____ Exercise materials

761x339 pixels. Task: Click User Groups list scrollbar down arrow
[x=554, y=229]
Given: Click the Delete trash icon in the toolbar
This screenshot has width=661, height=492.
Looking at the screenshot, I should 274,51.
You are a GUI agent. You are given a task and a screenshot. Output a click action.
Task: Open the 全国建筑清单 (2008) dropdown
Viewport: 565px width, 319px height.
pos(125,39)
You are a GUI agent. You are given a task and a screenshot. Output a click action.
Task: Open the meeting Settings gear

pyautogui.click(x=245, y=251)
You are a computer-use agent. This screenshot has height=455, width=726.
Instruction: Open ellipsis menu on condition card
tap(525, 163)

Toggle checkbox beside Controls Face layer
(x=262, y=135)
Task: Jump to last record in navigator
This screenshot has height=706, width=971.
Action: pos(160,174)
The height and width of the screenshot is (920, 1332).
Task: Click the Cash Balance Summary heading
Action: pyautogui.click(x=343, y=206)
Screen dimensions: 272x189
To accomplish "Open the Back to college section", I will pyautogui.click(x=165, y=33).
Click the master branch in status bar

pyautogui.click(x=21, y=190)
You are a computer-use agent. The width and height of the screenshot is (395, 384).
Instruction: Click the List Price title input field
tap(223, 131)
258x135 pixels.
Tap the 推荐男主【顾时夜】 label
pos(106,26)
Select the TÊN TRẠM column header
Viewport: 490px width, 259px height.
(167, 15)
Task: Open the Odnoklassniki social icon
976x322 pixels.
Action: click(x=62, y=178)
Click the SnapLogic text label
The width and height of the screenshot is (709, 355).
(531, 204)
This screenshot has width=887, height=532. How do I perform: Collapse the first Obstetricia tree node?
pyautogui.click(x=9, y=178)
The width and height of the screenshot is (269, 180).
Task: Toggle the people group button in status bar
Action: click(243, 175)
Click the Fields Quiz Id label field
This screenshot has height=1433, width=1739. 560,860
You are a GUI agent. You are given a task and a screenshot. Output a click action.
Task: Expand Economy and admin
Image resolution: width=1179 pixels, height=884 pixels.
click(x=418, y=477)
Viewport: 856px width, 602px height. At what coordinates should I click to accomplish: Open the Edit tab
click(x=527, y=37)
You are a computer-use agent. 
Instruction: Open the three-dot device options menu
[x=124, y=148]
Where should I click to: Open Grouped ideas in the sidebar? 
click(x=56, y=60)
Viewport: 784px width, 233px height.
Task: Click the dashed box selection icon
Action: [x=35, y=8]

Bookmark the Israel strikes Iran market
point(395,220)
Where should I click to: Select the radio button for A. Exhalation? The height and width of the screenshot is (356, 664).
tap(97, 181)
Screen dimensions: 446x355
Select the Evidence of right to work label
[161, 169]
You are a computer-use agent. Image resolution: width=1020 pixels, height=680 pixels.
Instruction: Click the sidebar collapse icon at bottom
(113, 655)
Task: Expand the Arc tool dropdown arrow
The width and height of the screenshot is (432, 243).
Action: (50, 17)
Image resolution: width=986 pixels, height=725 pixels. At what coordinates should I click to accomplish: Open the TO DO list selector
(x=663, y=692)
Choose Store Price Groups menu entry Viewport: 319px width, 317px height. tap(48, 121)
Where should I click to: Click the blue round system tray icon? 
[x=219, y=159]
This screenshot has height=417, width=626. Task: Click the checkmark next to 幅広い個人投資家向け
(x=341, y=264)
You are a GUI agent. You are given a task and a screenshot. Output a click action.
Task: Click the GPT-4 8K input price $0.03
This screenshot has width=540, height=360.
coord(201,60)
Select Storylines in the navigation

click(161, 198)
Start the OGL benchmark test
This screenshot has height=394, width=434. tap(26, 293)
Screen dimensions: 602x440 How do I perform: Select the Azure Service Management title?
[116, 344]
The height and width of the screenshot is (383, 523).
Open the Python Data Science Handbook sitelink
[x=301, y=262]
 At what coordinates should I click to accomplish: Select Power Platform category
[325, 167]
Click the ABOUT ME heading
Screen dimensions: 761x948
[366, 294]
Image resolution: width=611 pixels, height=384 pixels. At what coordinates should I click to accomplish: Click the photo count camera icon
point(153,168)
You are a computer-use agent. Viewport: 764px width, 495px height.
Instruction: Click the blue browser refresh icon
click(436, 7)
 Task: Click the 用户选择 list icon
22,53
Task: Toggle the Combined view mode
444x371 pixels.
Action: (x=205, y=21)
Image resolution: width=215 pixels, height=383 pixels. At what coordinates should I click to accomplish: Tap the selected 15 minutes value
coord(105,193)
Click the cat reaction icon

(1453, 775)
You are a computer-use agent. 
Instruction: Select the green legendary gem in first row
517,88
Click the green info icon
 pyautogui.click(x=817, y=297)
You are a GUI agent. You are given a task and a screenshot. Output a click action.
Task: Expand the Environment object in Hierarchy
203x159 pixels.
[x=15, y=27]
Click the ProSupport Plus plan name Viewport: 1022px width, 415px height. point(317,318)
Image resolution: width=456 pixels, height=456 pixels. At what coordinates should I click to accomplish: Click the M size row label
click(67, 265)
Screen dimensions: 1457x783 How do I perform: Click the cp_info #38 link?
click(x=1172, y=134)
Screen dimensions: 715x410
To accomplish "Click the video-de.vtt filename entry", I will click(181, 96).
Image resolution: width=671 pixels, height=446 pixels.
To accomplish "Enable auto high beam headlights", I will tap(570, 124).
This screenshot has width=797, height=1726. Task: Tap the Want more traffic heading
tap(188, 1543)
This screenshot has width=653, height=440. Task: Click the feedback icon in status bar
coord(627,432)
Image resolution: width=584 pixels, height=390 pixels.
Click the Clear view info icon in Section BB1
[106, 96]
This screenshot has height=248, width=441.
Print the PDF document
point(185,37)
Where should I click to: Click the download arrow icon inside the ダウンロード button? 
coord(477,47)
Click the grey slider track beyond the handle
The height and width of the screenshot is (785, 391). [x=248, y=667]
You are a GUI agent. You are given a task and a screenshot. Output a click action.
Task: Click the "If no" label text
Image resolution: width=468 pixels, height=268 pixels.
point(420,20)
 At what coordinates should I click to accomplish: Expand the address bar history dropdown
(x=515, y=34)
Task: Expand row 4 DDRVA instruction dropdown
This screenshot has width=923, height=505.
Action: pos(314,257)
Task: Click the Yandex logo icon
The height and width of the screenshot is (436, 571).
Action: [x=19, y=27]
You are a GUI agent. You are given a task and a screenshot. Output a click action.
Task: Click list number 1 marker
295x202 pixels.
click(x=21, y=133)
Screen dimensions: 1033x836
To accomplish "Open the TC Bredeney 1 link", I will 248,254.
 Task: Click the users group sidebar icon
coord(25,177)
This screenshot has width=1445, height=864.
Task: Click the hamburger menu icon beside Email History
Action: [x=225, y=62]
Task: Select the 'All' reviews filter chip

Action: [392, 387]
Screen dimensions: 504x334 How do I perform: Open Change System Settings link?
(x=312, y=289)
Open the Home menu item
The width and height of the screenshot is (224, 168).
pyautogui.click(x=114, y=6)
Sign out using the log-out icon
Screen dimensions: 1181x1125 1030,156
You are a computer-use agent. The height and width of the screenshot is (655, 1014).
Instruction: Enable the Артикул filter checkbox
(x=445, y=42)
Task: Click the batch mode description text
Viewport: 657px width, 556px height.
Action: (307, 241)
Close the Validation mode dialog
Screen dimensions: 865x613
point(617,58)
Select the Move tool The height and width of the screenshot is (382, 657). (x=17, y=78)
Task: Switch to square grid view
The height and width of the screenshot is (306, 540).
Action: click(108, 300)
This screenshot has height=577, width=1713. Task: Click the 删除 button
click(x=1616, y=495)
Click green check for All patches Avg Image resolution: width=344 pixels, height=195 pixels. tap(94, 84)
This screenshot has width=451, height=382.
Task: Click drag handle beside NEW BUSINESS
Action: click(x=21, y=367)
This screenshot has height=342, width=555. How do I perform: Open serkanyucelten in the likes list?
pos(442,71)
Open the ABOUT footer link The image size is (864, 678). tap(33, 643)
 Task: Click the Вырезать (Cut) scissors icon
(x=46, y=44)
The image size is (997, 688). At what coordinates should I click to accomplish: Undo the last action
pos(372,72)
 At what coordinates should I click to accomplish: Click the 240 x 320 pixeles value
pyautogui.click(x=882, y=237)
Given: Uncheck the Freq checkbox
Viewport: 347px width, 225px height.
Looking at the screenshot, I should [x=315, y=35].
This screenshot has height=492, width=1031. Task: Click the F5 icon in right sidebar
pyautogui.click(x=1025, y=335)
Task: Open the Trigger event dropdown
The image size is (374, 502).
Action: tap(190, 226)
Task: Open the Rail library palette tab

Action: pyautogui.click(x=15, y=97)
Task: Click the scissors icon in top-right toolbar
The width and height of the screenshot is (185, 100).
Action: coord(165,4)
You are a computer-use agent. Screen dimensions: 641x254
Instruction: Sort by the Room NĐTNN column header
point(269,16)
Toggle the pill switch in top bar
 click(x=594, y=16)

________

* What this task involves:
If a line in the material contains the word "will", copy that line.

* Worked solution:
To accomplish "Open the Back to college section", I will pyautogui.click(x=165, y=33).
To accomplish "Click the video-de.vtt filename entry", I will click(181, 96).
To accomplish "Enable auto high beam headlights", I will tap(570, 124).
To accomplish "Open the TC Bredeney 1 link", I will 248,254.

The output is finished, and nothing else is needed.